Answer

**step1** Understanding the Problem

We are presented with a mathematical puzzle. We have a hidden integer number, which we can call $$x$$. The problem states that if we multiply this hidden number by 3, and then add 8 to the result, the final sum must be greater than 2. Our task is to find all the integer values that $$x$$ could possibly be.

**step2** Simplifying the Condition

Let's consider the statement: "3 times $$x$$ plus 8 is greater than 2".
We want to figure out what "3 times $$x$$" itself must be.
If "3 times $$x$$ plus 8" is greater than 2, it means that "3 times $$x$$" must be a number such that when 8 is added to it, the total goes above 2.
To reach exactly 2 when 8 is added, we would need to start with $$-6$$ (because $$-6 + 8 = 2$$).
Since we need "3 times $$x$$ plus 8" to be *greater* than 2, it means "3 times $$x$$" must be *greater* than $$-6$$.

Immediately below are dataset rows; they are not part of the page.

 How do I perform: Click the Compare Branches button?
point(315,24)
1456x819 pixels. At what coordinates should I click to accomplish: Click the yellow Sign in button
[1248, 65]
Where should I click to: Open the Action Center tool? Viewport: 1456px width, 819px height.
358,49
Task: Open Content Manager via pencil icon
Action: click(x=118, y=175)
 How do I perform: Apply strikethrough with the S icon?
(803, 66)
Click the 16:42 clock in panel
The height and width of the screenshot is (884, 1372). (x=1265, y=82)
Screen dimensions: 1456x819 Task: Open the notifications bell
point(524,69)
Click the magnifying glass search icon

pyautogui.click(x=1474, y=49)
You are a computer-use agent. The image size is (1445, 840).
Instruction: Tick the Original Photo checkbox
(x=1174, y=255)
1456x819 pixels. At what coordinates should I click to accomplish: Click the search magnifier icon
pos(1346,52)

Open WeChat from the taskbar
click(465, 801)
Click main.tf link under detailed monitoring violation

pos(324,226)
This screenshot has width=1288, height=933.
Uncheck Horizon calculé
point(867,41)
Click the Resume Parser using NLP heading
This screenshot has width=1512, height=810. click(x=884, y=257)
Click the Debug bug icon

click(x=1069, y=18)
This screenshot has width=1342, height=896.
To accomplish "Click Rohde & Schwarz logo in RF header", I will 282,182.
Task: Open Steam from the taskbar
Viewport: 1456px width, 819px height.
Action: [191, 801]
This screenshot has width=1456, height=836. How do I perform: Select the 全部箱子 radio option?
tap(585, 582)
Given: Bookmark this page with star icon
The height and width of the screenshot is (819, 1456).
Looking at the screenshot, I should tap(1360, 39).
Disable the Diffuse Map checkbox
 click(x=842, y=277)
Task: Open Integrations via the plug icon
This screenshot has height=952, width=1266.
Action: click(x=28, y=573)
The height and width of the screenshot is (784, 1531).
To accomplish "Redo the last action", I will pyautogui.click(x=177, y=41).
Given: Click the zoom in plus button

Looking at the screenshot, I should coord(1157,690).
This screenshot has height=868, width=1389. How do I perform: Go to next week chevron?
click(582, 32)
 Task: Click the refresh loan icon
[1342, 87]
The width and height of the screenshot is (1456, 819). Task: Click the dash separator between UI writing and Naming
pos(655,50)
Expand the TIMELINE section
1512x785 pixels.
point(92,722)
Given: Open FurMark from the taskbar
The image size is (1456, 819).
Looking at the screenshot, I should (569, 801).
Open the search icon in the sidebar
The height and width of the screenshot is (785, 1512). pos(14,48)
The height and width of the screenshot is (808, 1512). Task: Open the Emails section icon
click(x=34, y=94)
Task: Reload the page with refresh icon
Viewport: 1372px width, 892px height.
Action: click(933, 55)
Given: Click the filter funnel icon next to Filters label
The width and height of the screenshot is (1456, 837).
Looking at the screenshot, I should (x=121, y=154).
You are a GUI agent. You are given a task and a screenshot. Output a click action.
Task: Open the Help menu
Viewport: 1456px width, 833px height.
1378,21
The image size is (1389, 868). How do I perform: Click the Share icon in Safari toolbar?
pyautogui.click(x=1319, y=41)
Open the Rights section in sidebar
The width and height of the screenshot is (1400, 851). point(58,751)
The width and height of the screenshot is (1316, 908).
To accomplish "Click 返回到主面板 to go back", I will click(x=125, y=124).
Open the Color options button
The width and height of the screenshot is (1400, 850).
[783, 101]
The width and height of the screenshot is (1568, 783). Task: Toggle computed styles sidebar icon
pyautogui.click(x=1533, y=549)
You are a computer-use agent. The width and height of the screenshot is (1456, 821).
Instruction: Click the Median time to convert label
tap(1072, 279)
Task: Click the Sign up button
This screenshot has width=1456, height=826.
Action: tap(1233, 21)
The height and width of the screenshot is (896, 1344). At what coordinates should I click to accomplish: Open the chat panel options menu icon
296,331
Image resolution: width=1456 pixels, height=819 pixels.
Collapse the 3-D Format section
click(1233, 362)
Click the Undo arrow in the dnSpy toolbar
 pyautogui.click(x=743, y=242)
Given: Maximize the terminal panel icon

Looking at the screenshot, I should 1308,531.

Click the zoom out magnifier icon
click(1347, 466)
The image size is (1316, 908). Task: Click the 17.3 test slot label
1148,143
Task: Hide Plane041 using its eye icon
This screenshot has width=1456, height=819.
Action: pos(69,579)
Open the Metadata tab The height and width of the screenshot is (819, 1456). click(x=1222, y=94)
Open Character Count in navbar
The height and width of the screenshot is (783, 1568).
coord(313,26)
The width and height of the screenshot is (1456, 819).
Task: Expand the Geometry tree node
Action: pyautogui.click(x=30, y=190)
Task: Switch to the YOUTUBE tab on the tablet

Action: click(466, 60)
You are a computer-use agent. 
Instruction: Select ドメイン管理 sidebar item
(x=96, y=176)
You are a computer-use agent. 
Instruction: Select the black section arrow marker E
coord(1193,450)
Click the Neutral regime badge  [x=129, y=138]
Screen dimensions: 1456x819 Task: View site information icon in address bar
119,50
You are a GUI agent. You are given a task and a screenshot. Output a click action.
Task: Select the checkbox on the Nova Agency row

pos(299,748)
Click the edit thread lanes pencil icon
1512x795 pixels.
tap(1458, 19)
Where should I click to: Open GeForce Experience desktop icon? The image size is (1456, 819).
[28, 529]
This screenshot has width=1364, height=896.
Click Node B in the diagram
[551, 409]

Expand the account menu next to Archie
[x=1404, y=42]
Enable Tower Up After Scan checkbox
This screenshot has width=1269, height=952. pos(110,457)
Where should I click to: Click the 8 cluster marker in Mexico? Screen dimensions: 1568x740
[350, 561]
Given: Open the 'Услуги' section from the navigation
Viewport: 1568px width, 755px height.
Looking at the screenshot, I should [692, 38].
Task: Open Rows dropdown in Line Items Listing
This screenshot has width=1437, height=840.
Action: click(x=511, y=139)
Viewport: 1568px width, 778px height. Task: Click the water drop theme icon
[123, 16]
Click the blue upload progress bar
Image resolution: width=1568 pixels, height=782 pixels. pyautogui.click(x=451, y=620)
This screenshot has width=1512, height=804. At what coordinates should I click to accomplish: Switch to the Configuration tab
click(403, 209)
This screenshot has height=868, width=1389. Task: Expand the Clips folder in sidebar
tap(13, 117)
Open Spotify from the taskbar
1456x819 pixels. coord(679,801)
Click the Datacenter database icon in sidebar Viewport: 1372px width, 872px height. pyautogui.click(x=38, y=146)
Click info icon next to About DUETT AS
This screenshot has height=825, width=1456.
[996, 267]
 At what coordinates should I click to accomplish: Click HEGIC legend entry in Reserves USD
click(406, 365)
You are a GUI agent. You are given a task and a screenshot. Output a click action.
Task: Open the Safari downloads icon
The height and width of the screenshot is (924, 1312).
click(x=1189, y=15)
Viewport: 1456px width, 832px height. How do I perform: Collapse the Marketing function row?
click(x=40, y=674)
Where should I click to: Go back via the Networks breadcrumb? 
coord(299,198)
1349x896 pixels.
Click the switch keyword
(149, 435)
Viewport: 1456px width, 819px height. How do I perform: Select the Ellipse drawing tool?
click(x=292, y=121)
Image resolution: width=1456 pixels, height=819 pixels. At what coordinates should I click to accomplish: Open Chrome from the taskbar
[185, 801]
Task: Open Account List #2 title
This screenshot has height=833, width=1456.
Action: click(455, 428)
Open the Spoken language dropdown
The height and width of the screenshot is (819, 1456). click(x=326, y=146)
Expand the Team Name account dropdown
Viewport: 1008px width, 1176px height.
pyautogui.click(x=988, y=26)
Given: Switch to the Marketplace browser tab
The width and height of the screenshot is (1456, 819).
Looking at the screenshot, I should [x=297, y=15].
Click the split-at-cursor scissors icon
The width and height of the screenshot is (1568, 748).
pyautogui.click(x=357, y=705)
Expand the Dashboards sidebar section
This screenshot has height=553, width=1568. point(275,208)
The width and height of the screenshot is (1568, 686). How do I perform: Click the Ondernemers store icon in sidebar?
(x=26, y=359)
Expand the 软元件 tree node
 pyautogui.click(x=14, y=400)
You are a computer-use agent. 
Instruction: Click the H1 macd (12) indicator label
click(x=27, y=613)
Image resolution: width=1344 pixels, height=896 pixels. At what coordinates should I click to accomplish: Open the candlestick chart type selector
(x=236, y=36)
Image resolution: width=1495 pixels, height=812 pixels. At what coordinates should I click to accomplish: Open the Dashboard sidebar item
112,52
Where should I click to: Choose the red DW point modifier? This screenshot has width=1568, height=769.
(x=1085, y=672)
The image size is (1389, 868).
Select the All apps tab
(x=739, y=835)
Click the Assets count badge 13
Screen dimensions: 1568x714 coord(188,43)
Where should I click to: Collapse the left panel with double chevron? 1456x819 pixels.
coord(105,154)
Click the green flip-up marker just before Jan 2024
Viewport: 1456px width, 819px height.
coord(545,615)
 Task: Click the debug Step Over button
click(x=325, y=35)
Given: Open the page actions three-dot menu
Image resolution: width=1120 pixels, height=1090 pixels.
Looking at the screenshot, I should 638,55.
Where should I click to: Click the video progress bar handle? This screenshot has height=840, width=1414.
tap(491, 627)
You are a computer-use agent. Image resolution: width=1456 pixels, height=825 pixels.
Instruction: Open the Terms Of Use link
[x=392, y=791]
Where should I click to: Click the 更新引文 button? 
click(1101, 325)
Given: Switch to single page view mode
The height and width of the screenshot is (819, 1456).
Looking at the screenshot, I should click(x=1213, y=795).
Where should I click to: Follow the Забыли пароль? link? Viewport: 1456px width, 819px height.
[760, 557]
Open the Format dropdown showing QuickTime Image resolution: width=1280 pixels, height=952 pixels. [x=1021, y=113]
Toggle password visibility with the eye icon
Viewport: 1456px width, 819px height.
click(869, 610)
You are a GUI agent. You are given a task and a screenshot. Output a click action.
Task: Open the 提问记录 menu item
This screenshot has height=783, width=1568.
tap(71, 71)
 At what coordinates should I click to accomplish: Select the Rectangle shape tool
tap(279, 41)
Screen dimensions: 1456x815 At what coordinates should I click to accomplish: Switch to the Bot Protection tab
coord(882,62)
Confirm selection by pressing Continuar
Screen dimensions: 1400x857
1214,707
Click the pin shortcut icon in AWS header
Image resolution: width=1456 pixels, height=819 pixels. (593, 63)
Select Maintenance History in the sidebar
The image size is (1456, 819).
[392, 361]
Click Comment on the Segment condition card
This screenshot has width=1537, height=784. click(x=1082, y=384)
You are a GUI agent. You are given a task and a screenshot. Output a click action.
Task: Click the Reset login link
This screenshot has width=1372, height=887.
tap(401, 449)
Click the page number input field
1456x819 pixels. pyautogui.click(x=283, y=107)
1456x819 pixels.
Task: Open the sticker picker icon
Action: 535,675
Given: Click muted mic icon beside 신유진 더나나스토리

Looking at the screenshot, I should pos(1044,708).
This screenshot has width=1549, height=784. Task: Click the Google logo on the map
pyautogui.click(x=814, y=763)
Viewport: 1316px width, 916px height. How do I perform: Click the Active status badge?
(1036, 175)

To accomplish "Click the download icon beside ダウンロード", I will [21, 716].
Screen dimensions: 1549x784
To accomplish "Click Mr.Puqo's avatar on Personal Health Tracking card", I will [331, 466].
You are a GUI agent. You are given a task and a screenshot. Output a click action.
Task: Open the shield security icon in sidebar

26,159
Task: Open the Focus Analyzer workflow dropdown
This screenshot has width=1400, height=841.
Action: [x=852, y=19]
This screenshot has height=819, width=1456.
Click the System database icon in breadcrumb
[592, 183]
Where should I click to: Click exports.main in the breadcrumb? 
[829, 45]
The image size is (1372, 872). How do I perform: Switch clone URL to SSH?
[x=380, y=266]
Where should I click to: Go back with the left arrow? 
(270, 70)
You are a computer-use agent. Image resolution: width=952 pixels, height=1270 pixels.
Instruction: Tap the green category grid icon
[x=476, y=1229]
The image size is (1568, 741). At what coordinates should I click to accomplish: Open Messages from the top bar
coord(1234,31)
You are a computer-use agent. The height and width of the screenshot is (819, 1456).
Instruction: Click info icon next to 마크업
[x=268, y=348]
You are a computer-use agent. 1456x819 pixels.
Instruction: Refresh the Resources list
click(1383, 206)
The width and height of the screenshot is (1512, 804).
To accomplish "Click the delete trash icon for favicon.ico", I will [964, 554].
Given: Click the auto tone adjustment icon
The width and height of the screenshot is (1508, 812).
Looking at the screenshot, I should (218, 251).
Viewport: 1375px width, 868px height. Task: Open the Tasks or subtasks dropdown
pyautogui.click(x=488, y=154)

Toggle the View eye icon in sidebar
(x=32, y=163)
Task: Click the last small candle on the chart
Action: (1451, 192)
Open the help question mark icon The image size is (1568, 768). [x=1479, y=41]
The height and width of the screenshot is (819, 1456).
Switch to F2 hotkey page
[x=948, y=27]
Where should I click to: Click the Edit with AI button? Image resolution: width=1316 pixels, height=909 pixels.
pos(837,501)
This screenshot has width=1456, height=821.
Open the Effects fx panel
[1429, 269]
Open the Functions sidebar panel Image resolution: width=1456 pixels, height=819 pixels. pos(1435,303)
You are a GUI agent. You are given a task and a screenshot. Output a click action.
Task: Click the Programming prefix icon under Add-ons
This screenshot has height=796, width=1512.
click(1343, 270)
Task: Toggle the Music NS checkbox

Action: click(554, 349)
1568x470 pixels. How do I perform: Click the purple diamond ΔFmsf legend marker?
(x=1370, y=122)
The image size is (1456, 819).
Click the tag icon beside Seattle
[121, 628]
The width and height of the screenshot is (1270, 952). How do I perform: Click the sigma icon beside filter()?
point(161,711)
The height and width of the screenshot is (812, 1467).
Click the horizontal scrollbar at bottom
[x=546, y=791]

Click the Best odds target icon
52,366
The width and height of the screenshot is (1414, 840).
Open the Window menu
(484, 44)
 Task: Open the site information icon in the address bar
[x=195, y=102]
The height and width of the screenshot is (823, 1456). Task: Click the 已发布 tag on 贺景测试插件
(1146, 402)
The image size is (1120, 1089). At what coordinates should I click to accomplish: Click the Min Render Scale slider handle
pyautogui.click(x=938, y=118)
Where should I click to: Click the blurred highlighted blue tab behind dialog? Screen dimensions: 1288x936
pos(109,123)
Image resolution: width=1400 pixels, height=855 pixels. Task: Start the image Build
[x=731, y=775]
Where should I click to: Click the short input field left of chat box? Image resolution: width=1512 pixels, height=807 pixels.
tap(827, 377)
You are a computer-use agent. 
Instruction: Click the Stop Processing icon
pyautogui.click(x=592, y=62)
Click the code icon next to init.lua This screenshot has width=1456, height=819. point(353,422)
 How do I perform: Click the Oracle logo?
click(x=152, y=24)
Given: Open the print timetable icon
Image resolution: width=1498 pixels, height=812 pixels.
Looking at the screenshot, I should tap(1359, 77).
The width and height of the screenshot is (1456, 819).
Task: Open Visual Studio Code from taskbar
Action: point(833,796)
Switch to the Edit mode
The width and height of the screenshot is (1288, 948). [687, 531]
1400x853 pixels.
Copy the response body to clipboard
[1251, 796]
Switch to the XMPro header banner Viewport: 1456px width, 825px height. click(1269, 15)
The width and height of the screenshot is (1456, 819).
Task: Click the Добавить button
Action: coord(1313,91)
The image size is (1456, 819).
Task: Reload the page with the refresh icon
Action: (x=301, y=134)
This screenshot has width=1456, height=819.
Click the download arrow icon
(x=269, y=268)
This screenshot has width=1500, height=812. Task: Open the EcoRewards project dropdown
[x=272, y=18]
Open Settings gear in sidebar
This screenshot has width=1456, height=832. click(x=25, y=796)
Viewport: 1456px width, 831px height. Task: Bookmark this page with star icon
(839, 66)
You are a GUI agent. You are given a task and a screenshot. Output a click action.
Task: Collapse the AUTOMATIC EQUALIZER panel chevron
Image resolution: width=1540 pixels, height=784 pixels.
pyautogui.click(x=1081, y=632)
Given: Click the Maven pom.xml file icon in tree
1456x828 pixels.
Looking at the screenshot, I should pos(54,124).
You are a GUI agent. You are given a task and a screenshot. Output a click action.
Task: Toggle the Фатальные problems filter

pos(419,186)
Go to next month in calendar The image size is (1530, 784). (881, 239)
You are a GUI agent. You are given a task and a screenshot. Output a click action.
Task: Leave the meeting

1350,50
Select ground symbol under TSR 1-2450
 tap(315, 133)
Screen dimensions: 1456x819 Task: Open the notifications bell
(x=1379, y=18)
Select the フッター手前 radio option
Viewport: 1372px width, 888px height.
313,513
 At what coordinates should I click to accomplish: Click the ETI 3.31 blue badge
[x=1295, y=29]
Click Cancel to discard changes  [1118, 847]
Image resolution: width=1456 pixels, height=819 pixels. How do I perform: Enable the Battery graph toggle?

**step3** Finding Integer Values for $$x$$ through Testing

Now we need to find which integer values for $$x$$, when multiplied by 3, result in a number greater than $$-6$$. Let's test some integer values for $$x$$:
- If $$x = -3$$, then $$3 \times (-3) = -9$$. Is $$-9 > -6$$? No, $$-9$$ is smaller than $$-6$$.
- If $$x = -2$$, then $$3 \times (-2) = -6$$. Is $$-6 > -6$$? No, $$-6$$ is equal to $$-6$$.
- If $$x = -1$$, then $$3 \times (-1) = -3$$. Is $$-3 > -6$$? Yes, $$-3$$ is greater than $$-6$$. So, $$x=-1$$ is a possible solution.
- If $$x = 0$$, then $$3 \times 0 = 0$$. Is $$0 > -6$$? Yes, $$0$$ is greater than $$-6$$. So, $$x=0$$ is a possible solution.
- If $$x = 1$$, then $$3 \times 1 = 3$$. Is $$3 > -6$$? Yes, $$3$$ is greater than $$-6$$. So, $$x=1$$ is a possible solution.
We can observe that as $$x$$ increases, the value of $$3x$$ also increases. Since $$-1$$ satisfied the condition ($$-3 > -6$$), all integers greater than $$-1$$ will also satisfy the condition.

**step4** Stating the Solution

Based on our findings, any integer $$x$$ that is greater than $$-2$$ will satisfy the original condition. This means the possible integer values for $$x$$ are $$-1, 0, 1, 2, 3$$, and so on, extending infinitely in the positive direction.